(Stored items)
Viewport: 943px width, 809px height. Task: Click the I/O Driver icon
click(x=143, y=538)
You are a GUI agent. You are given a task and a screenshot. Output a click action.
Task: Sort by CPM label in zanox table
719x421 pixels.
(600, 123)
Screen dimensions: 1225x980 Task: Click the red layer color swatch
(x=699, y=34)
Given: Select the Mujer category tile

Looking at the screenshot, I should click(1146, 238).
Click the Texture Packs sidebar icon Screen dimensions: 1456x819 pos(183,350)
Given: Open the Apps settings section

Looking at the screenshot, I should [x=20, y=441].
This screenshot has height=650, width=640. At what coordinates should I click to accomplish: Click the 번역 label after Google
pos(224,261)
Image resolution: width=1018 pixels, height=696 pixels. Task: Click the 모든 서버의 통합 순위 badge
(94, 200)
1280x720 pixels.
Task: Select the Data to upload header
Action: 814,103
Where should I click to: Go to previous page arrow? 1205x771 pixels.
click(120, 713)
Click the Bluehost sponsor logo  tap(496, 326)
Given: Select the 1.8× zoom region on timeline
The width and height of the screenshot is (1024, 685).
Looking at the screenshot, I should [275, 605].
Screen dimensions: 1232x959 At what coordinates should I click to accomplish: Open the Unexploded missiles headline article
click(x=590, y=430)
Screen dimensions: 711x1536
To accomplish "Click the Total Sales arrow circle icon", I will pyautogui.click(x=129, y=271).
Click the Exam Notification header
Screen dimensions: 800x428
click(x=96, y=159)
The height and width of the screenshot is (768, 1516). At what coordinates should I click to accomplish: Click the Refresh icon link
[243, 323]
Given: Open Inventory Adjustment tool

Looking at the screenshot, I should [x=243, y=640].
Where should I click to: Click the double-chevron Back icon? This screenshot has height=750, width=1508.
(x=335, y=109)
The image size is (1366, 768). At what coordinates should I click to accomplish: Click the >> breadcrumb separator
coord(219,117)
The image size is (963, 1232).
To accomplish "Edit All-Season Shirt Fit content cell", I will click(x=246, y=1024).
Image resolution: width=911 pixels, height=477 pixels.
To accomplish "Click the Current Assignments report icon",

* _EXERCISE_: Quote in full each line from the top of the records above through the line with "Given: Select the 1.8×"; stop after that line.

* _ANSWER FOR THE TASK_:
Viewport: 943px width, 809px height. Task: Click the I/O Driver icon
click(x=143, y=538)
You are a GUI agent. You are given a task and a screenshot. Output a click action.
Task: Sort by CPM label in zanox table
719x421 pixels.
(600, 123)
Screen dimensions: 1225x980 Task: Click the red layer color swatch
(x=699, y=34)
Given: Select the Mujer category tile

Looking at the screenshot, I should click(1146, 238).
Click the Texture Packs sidebar icon Screen dimensions: 1456x819 pos(183,350)
Given: Open the Apps settings section

Looking at the screenshot, I should [x=20, y=441].
This screenshot has height=650, width=640. At what coordinates should I click to accomplish: Click the 번역 label after Google
pos(224,261)
Image resolution: width=1018 pixels, height=696 pixels. Task: Click the 모든 서버의 통합 순위 badge
(94, 200)
1280x720 pixels.
Task: Select the Data to upload header
Action: 814,103
Where should I click to: Go to previous page arrow? 1205x771 pixels.
click(120, 713)
Click the Bluehost sponsor logo  tap(496, 326)
Given: Select the 1.8× zoom region on timeline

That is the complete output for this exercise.